Pria yang meraih gelar PhD dari Utrecht University ini menilai perlu adanya pendalaman lebih lanjut dari pemerintah dan lembaga terkait untuk mengidentifikasi kelompok-kelompok yang gencar melayangkan tudingan islamofobia di tubuh pemerintah.
Ia mengatakan narasi dan tudingan islamofobia terhadap pemerintah jika dibiarkan dapat menimbulkan perpecahan dan kebingungan di tengah masyarakat sehingga perlu upaya untuk menjelaskan dan menjernihkan kericuhan tersebut.
“Kalau itu dibiarkan tentunya tidak baik, masyarakat akan menjadi terpecah belah. Pemerintah harus berupaya untuk menjelaskan dan menjernihkan permasalahan tersebut agar masyarakat yang awam menjadi paham,” jelasnya
Menurutnya, jalan keluar yang efektif dan konkret untuk keluar dari permasalahan narasi radikal yang memecah belah adalah dengan mengelola keragaman dan menyadarkan tokoh dan masyarakat terkait esensi kehidupan bangsa Indonesia yang Bhinneka Tunggal Ika ini.

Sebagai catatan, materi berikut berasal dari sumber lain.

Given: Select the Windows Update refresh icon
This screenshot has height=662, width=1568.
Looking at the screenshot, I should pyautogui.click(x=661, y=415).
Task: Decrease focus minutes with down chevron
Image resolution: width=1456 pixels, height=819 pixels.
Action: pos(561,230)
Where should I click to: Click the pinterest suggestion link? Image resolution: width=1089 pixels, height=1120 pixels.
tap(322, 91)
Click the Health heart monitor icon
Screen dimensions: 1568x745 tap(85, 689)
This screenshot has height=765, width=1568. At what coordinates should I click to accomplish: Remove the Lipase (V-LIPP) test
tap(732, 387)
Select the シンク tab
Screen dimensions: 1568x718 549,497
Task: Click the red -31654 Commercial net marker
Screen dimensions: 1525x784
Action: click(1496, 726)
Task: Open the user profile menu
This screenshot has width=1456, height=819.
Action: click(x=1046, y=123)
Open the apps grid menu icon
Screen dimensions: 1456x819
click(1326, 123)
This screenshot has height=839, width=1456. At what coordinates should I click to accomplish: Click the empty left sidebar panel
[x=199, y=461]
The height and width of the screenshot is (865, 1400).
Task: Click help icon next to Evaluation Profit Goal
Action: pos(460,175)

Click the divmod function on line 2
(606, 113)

Baca juga: Anggota DPR RI Minta Pers Tingkatkan Peran Perangi Hoaks
“Jalan keluarnya adalah bagaimana me-manage keragaman, khususnya dalam konteks beragama yang ada di negara kita. Ini sangat krusial,” tegasnya.
Ia menambahkan masyarakat harus paham tentang kewarganegaraan, memahami konsep multikulturalisme yang mengajarkan bahwa semua umat beragama mempunyai hak sama untuk beribadah, dan menjalankan agamanya.
“Kesadaran tentang kewarganegaraan, kalau tertanam di dalam pikiran masyarakat tentu urusan radikalisme tidak ada lagi,” ujar Noorhaidi.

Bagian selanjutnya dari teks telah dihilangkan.